The second cell looked at mechanical properties and the effects of topology on the mechanical behavior.

“We’re using micromechanical modeling and multiscale modeling to create a unit cell structure that hasn’t been explored too much,” Bogdanor says. “If you look at most fabric generation software, they only support interwoven textiles. There’s not a lot of support for structures that aren’t interwoven.”

Purdue was able to use this work and create mesoscale models for investigating different material parameters and how they affect performance. “We’re also looking at the material as it undergoes shearing, and how that can change the structure of the unit cell and mechanical properties,” Bogdanor says. “We can use those models to predict performance.”

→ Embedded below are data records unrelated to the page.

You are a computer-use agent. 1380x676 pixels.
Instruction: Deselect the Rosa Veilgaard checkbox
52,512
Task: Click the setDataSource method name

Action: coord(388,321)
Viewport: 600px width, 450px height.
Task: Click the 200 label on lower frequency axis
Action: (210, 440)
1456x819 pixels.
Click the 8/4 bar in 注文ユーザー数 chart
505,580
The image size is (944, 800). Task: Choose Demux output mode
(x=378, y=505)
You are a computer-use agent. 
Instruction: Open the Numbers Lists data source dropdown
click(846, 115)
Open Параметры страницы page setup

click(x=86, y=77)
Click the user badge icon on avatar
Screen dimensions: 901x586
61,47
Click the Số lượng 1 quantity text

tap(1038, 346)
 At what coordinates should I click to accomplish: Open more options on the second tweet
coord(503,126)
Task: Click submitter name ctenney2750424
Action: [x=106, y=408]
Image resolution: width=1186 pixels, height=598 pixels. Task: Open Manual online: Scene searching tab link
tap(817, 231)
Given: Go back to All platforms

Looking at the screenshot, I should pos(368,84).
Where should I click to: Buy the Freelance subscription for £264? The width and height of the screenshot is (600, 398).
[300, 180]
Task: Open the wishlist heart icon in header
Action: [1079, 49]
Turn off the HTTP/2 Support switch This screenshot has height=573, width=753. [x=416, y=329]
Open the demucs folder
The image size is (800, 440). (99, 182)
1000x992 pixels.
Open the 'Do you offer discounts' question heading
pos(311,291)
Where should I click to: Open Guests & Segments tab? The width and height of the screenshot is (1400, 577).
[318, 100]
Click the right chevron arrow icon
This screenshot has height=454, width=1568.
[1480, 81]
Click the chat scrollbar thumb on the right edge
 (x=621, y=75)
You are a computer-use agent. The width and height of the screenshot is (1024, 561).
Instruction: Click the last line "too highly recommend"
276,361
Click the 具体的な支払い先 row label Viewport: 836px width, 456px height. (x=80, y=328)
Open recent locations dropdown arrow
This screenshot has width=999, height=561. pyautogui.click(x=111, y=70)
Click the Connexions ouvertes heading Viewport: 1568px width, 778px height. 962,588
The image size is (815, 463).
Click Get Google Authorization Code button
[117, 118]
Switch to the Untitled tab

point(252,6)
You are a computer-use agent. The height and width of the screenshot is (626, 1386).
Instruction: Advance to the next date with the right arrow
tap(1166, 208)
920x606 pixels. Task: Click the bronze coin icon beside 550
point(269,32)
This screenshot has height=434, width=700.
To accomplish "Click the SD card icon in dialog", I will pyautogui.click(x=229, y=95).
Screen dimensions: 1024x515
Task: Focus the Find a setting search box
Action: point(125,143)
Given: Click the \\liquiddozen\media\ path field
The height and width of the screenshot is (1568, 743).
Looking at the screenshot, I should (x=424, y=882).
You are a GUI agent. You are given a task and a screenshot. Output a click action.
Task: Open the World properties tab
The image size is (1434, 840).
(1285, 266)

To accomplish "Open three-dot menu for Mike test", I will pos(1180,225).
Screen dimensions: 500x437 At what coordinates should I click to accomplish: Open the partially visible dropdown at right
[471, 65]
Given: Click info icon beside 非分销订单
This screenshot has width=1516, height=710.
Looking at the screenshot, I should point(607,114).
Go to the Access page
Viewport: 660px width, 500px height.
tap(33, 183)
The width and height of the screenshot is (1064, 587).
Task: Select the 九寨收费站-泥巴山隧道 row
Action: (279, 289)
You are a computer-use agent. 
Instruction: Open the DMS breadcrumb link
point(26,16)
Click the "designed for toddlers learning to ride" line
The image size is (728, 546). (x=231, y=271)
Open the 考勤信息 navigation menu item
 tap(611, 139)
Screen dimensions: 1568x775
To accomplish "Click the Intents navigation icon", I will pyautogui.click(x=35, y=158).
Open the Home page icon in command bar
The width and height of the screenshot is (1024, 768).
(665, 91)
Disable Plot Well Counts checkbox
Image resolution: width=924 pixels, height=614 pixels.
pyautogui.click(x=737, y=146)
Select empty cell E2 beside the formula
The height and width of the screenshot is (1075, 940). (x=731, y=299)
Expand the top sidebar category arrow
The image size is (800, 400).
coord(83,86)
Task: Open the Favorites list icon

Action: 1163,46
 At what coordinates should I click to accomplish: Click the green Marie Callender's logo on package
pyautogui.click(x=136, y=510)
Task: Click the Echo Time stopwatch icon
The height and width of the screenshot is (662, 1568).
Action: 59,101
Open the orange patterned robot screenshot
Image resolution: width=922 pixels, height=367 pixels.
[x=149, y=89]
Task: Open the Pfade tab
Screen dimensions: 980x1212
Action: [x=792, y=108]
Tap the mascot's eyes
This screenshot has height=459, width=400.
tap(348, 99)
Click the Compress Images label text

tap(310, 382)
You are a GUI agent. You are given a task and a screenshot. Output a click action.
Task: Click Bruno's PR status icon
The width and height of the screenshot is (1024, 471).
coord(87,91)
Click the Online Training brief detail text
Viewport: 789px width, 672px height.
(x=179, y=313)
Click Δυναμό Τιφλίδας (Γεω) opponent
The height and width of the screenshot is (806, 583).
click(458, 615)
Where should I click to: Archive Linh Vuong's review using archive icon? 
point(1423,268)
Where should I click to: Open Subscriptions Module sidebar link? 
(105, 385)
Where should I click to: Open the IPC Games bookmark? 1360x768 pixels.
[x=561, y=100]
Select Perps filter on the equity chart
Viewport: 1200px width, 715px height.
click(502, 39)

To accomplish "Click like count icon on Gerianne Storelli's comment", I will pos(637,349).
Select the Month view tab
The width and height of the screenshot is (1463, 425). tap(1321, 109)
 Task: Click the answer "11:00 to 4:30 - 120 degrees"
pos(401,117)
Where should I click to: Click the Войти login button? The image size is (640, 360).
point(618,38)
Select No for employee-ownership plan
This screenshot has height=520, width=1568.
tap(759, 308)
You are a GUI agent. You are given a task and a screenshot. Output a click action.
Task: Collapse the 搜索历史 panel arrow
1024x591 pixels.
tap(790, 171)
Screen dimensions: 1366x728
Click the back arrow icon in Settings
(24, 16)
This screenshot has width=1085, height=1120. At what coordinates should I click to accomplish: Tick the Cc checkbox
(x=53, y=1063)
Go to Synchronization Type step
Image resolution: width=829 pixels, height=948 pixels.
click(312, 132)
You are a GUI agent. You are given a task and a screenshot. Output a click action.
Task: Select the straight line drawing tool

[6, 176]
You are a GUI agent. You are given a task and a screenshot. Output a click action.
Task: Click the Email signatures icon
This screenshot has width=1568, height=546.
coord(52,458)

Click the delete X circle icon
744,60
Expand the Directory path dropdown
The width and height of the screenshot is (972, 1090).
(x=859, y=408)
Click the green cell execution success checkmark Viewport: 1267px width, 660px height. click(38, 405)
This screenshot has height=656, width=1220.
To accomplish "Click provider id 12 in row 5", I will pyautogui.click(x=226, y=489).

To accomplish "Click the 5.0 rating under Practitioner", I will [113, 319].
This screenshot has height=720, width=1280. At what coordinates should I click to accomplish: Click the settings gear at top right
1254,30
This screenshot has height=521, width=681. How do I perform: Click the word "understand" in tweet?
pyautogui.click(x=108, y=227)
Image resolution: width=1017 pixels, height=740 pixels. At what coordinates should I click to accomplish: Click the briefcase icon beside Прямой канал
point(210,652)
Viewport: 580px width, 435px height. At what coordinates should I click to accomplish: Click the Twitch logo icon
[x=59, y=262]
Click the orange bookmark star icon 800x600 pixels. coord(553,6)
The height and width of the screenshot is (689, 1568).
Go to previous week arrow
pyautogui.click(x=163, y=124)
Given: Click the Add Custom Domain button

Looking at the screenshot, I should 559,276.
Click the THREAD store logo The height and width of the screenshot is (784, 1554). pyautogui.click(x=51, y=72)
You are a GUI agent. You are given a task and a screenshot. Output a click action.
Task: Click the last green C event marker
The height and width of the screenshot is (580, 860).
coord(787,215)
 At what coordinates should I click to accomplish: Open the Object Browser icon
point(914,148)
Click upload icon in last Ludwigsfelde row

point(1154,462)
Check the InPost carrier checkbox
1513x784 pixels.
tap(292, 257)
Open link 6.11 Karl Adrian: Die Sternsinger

Better Tools Needed for Interactions

With improved composite simulation, engineers can successfully complete more designs with less need for physical model trials. This can accelerate time to market and reduce overall costs to produce a new design or part. Having better simulation tools can also help manufacturers and designers optimize material for specific applications.

The DuPont-led IACMI project has advanced to phase 2, which will involve making an industrially relevant part that would benefit from the new process. The automotive market can benefit from this technology as it reduces cost through reduced scrap and better predictability through the modeling and simulation outcomes.

The impact on mechanical properties is shown as the RFF undergoes shearing, something that can be predicted with simulation and directly applied to part performance prediction and design. The local, as-manufactured material properties can vary quite a bit from the nominal properties. By mapping material properties based on forming-induced fiber orientation, it provides a clearer picture of the way that the part will perform. Image courtesy of Purdue University. The impact on mechanical properties is shown as the RFF undergoes shearing, something that can be predicted with simulation and directly applied to part performance prediction and design. The local, as-manufactured material properties can vary quite a bit from the nominal properties. By mapping material properties based on forming-induced fiber orientation, it provides a clearer picture of the way that the part will perform. Image courtesy of Purdue University.

One of simulation’s advantages is understanding where composites add additional savings, and where they do not contribute.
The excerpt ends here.